I guess everything can be regarded as different aspects of the same thing because of this conviction we have that the same laws of physics can be used to describe everything in the universe. Clearly it's not very useful to do that. We have to have different quantities with different units of measurement.Yes, obviously the two terms are defined differently in science. I was merely showing how, philosophically speaking, they can be reduced to two different aspects of the same thing.
You probably think I'm being pedantic but I wouldn't use the term "potential force". Just "potential energy".When this Something is active and manifest to our senses, we say "a force is acting" or "a force is being applied", and when this Something is not being manifest to our senses, but we are referring to it conceptually, we speak about "energy". If a certain quantity of energy is said to be present, then a certain amount of potential force is also said to be present.
As suggested by A Poster He Or I in post #2, I don't think they're talking about energy in any classically recognizable sense at all. It's just a label that is convenient for now. It may turn out to be useful to continue to think of it as analogous to the mass/energy concept that we're more familiar with. It may not. It'll probably continue to be referred to as "dark energy" even if not. Labels stick.The idea is that when scientists speak of "dark energy", they are merely referring to the energy that theoretically must be present in order for the force of accelerating expansion to be applicable, which it apparently is. Just like mass (E=MC2) is the "energy" which also must theoretically exist in order for the force of gravity to be applicable, which it also apparently is.

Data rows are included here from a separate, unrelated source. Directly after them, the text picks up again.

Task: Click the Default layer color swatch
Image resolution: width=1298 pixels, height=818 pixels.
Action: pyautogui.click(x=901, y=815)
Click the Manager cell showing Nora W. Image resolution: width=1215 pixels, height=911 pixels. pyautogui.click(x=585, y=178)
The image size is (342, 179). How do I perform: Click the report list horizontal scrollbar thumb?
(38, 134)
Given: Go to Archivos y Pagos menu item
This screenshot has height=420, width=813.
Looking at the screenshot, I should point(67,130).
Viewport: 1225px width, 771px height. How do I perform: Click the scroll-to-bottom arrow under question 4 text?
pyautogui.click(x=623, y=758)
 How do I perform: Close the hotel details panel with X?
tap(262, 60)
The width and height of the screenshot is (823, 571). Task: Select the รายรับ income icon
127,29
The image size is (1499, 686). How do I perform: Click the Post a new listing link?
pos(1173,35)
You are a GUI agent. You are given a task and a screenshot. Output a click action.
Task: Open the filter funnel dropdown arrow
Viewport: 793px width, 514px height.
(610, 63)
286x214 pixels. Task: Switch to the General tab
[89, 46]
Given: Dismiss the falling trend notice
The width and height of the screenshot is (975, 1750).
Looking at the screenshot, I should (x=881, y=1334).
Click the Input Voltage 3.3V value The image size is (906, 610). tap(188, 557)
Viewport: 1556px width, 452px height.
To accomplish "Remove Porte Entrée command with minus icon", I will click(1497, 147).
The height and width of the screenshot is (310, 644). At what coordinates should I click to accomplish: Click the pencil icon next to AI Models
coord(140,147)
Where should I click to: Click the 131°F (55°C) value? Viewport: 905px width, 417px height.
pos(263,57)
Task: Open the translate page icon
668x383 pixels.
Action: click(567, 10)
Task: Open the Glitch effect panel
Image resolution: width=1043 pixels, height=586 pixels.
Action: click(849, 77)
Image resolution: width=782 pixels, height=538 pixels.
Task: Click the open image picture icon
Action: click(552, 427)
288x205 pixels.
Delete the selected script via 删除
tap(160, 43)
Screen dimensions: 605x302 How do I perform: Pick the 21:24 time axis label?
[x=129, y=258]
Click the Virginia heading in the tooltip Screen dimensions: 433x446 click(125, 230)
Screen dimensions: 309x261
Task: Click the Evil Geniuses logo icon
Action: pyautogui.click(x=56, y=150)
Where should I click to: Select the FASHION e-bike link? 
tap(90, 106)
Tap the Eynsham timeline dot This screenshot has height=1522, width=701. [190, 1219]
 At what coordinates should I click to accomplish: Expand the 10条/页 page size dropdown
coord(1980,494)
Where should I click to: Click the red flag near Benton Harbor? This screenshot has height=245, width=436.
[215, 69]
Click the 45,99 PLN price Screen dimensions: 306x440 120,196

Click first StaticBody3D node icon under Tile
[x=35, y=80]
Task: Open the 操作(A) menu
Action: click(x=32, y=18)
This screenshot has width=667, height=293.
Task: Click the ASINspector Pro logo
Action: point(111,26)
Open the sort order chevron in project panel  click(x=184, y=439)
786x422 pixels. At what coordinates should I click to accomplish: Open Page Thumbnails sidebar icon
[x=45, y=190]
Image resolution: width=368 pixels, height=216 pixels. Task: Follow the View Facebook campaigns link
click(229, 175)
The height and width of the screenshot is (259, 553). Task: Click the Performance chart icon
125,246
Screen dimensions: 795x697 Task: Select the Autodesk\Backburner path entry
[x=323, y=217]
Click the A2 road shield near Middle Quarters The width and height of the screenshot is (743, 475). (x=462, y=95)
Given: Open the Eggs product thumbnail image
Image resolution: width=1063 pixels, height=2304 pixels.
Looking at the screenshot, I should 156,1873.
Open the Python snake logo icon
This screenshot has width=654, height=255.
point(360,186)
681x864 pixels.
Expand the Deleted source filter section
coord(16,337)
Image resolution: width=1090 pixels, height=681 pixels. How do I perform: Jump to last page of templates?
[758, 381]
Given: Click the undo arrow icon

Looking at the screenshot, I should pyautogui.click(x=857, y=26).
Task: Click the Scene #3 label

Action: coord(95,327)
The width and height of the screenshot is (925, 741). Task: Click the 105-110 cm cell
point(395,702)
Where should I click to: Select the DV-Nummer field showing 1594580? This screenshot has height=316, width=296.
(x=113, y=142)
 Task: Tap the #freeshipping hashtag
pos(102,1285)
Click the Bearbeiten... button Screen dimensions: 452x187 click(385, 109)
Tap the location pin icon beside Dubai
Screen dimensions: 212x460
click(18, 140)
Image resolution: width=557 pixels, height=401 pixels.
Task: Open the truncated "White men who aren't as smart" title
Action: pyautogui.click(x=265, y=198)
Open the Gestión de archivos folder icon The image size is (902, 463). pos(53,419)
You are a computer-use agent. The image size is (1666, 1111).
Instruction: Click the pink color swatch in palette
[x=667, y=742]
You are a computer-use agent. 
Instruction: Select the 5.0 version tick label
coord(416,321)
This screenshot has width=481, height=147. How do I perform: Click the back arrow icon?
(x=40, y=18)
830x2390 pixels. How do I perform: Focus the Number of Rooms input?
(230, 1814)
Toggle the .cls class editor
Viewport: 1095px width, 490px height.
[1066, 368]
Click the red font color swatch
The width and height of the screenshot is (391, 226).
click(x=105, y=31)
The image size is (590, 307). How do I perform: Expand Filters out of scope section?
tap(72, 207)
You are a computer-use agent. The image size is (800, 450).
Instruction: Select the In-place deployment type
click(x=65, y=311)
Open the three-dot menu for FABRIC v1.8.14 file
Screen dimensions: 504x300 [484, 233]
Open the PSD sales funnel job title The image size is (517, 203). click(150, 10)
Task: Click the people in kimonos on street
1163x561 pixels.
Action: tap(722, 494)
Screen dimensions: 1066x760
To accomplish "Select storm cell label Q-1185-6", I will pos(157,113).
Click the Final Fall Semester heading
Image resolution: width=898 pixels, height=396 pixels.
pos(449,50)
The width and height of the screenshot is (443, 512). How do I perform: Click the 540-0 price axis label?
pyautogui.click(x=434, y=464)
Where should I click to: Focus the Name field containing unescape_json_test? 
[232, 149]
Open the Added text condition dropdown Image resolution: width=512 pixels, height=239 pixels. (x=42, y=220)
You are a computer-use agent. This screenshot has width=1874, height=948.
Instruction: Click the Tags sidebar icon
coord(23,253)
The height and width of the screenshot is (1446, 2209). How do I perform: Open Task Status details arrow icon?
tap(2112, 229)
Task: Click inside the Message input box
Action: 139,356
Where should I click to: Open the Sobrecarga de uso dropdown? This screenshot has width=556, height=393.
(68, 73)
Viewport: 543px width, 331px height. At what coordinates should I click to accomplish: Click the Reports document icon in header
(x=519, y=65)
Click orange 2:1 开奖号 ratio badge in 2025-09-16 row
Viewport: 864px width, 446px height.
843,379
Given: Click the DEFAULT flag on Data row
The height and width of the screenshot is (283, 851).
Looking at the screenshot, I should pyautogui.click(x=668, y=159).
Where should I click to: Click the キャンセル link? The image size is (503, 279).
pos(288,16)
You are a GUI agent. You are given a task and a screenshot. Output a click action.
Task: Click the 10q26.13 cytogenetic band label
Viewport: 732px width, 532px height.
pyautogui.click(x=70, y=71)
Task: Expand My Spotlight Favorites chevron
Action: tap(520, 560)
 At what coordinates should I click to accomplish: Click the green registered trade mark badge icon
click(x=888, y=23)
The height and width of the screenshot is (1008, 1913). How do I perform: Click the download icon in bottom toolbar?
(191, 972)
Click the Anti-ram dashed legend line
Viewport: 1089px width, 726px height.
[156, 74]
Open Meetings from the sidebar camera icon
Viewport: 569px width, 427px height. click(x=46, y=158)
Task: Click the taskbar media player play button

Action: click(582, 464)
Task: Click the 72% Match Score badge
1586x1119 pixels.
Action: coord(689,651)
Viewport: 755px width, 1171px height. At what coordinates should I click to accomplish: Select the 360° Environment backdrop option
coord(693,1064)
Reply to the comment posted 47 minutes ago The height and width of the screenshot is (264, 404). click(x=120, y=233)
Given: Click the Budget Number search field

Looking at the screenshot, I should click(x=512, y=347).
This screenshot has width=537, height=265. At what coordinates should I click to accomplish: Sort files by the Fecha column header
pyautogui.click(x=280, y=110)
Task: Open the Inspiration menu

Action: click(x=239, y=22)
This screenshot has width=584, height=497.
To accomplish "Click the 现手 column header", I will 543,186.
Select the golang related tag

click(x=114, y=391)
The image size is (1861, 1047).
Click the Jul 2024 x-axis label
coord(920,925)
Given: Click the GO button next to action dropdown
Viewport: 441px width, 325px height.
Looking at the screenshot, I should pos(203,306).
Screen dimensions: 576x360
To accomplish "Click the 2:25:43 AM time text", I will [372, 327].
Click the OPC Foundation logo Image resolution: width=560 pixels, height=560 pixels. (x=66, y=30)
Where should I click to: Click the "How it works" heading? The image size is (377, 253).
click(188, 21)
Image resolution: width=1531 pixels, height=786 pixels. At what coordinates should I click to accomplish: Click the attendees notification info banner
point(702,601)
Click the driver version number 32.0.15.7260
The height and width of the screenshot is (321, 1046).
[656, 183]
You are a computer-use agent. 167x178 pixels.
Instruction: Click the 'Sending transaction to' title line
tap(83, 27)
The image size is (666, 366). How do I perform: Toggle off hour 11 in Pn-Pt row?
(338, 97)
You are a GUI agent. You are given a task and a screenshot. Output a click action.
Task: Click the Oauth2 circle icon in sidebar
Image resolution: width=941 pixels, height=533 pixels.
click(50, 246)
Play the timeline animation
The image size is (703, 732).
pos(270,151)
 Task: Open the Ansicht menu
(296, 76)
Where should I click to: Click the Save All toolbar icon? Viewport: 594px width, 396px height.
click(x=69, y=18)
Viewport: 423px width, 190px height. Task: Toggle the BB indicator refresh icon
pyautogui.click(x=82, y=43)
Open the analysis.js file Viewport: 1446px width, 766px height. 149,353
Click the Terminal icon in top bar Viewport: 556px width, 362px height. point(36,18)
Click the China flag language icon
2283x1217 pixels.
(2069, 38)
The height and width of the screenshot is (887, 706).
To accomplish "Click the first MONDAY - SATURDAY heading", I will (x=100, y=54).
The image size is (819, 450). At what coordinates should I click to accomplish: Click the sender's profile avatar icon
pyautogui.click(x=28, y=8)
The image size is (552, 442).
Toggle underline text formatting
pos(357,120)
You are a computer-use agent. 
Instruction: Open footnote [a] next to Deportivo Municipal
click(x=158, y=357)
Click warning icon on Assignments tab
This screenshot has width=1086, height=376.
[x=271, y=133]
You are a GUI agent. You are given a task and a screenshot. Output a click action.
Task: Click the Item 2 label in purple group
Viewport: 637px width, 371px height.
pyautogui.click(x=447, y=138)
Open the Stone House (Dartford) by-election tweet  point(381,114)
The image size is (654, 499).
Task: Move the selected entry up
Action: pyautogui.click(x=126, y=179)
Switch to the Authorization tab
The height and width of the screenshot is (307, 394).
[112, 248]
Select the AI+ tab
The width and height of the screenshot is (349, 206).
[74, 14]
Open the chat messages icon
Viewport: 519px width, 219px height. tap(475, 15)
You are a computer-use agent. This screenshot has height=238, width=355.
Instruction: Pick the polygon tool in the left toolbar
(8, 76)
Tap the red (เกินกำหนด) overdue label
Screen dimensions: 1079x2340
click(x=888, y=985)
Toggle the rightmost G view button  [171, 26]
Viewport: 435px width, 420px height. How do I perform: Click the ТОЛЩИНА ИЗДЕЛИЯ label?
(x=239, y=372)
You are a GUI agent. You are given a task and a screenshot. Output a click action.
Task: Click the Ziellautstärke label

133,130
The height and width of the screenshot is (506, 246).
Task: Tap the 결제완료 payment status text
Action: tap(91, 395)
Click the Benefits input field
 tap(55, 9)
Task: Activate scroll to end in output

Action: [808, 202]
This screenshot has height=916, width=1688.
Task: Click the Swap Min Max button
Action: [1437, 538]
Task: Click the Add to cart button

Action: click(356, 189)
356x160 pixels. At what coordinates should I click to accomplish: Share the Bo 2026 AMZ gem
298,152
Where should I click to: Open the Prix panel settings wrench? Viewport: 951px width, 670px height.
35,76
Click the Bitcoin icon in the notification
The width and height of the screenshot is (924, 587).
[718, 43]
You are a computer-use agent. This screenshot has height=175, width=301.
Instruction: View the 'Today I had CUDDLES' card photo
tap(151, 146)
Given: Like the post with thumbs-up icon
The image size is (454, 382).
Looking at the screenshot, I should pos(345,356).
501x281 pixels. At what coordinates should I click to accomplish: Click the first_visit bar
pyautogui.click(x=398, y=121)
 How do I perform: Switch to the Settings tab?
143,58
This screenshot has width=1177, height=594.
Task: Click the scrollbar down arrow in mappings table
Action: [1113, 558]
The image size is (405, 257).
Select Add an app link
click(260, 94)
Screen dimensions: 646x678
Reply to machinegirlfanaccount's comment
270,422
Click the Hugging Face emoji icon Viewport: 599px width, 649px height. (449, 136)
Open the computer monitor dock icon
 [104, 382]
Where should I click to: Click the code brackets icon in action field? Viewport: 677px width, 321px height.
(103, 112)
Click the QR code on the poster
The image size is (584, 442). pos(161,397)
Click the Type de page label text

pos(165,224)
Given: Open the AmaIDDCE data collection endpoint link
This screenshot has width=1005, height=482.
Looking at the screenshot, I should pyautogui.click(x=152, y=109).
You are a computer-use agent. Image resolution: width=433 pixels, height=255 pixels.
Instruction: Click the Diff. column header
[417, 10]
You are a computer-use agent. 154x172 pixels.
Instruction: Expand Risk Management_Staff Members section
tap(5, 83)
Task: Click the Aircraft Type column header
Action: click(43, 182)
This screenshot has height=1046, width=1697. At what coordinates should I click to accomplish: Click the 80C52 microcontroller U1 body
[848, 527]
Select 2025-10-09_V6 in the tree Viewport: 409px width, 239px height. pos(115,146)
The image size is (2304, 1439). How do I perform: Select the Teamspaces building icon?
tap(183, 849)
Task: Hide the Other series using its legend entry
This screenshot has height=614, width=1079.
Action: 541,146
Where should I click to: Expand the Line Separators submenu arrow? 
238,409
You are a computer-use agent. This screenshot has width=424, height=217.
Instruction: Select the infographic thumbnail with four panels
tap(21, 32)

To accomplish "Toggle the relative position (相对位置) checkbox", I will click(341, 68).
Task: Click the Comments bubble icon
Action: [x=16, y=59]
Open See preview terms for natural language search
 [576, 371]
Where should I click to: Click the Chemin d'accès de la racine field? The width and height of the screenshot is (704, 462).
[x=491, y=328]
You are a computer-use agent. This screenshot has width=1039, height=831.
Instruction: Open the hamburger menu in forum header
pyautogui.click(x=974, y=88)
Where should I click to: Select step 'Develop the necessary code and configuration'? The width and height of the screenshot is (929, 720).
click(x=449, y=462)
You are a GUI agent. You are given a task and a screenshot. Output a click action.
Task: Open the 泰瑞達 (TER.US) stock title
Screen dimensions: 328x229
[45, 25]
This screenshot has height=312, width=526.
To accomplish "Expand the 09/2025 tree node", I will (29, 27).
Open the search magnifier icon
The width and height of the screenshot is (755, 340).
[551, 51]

I think physics is so steeped in metaphor that it can be easy to fall into the trap of taking things too literally. For example, we still talk about electric and magnetic "flux" when referring to electromagnetic fields as if those fields were a liquid that flows out from sources and into sinks. We talk about electrons and "holes" (the absence of electrons) in semiconductors and treat the holes as "things" like the electrons. We talk about quantum mechanical "spin" even though it bares only a metaphorical relationship to classical spin. We talk about the "curvature" of space-time. We envisage electrons around a nucleus as being like fuzzy versions of planets orbiting a star. All metaphors, originating in our need to get hold of an intuitive, visualizable sense of how things work and not just represent it as pure mathematics.
When the concept of energy, as it is understood in physics, was being formed, along with the laws of thermodynamics, it was also very much thought of as a kind of fluid that can flow from one place to another. This fluid, in the context of heat energy, even had a name: caloric.